• Work to complete
Pictures in the listing should not be copied. Reproduce, word for word, each line from the one holding "Click the double x parameter line in code" through the final line.

• Dataset records
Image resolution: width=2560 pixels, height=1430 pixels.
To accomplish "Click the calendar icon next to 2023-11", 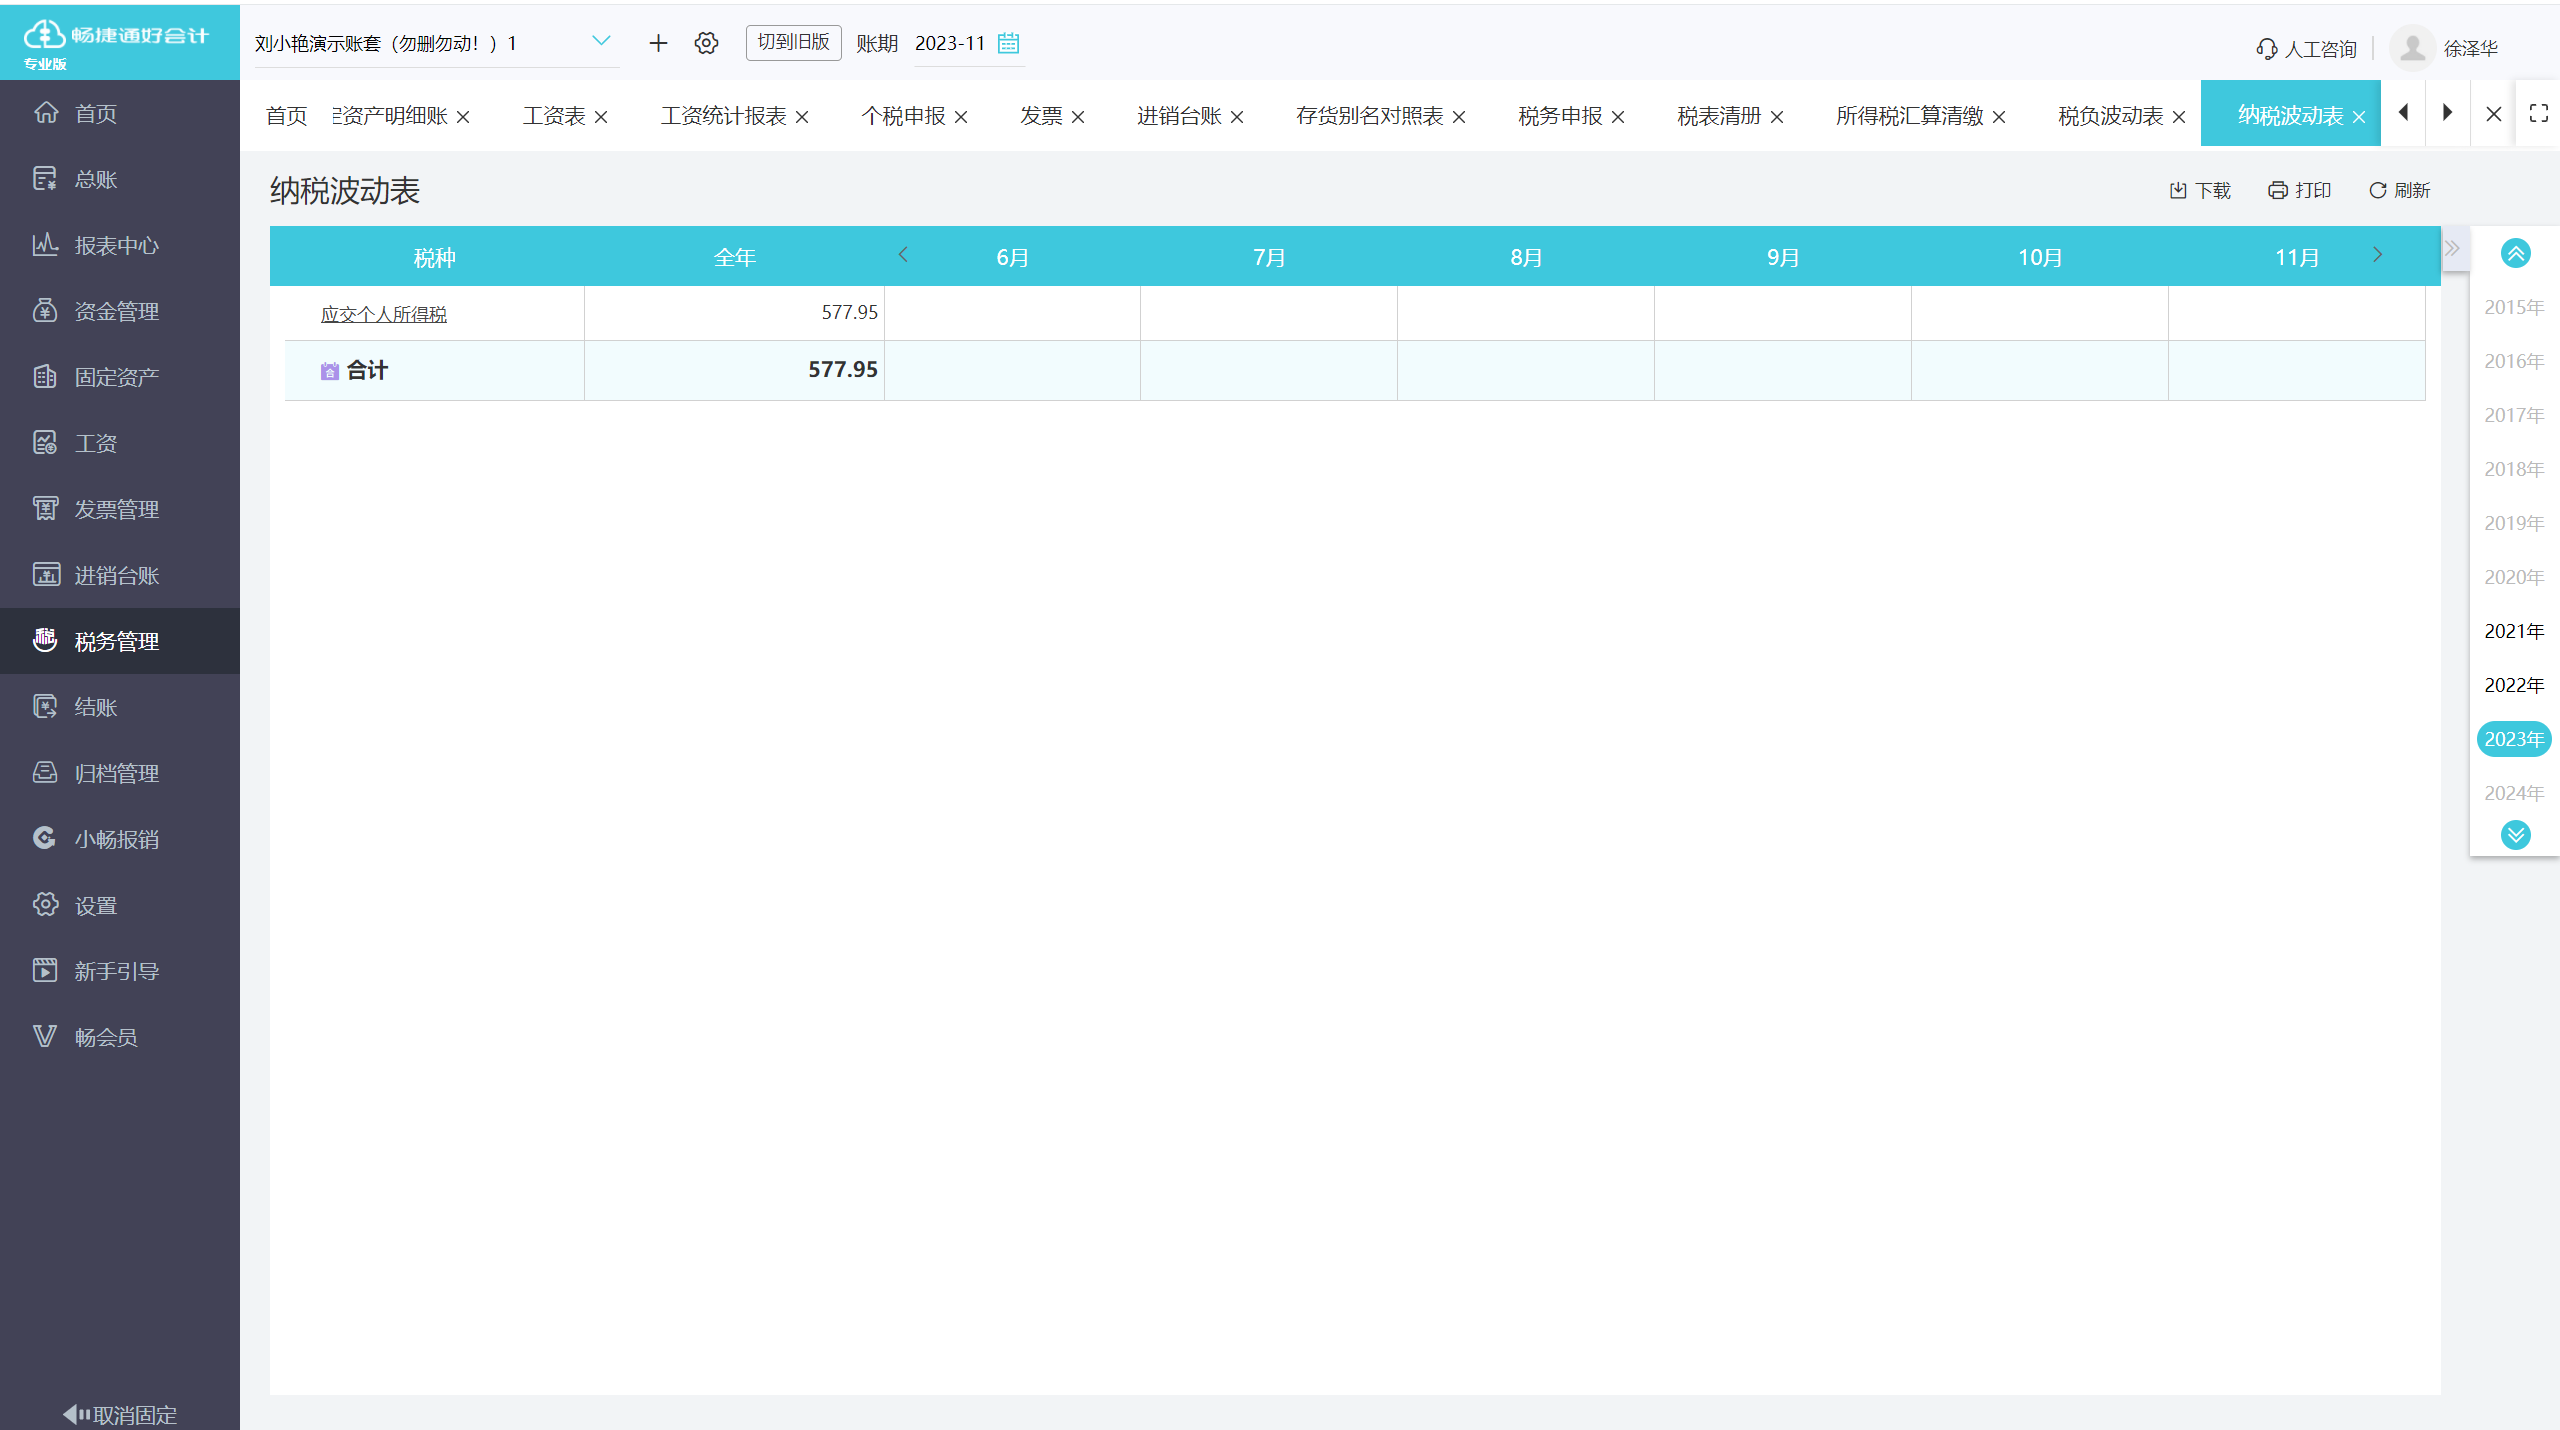I will [1013, 42].
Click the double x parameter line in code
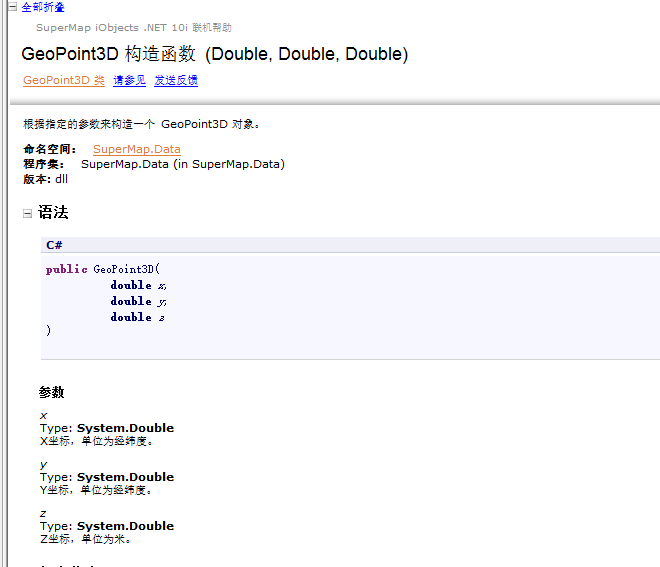Screen dimensions: 660x567 (x=138, y=285)
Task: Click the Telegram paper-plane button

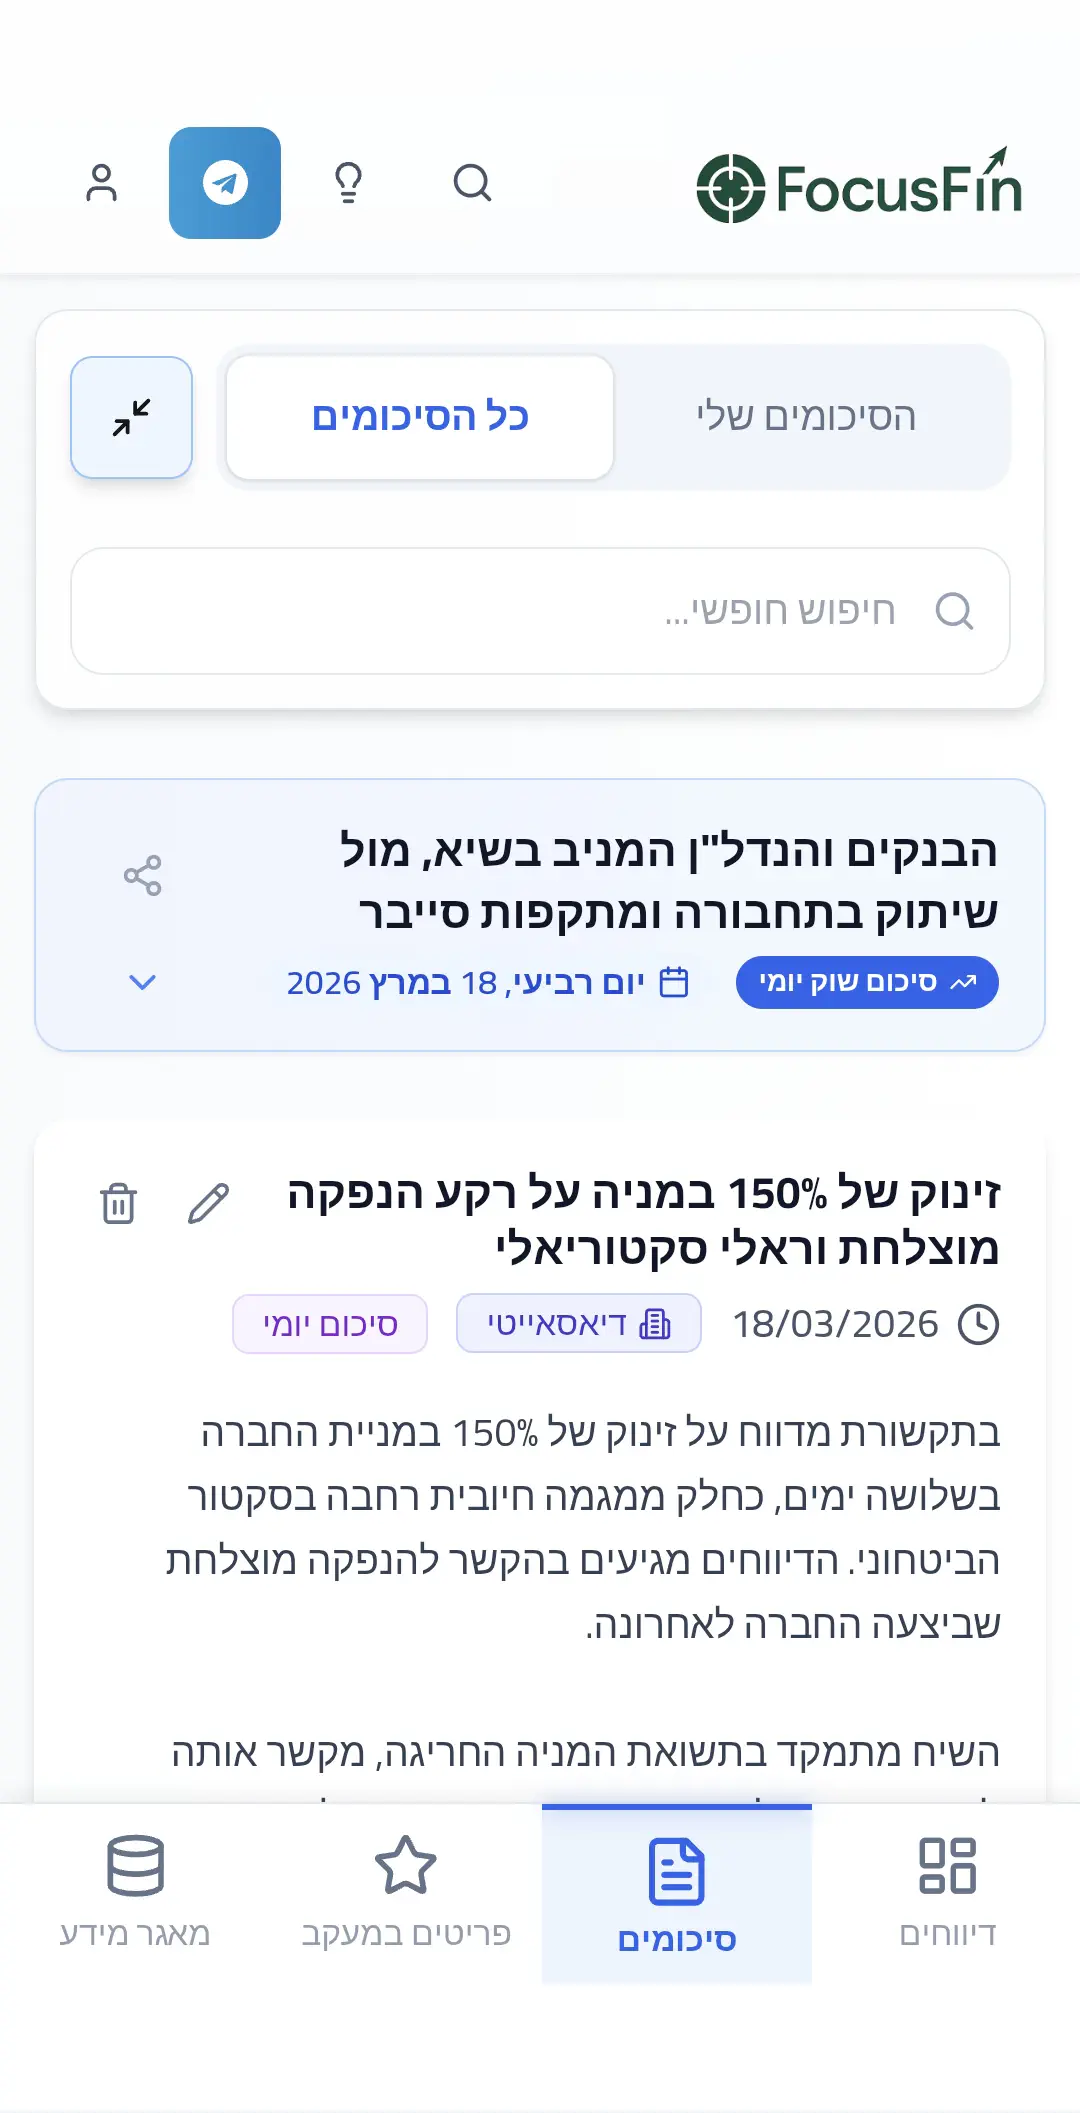Action: [225, 183]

• Solution to the exercise
Click the double x parameter line in code
Screen dimensions: 660x567 (x=138, y=285)
Task: Click the Telegram paper-plane button

Action: [225, 183]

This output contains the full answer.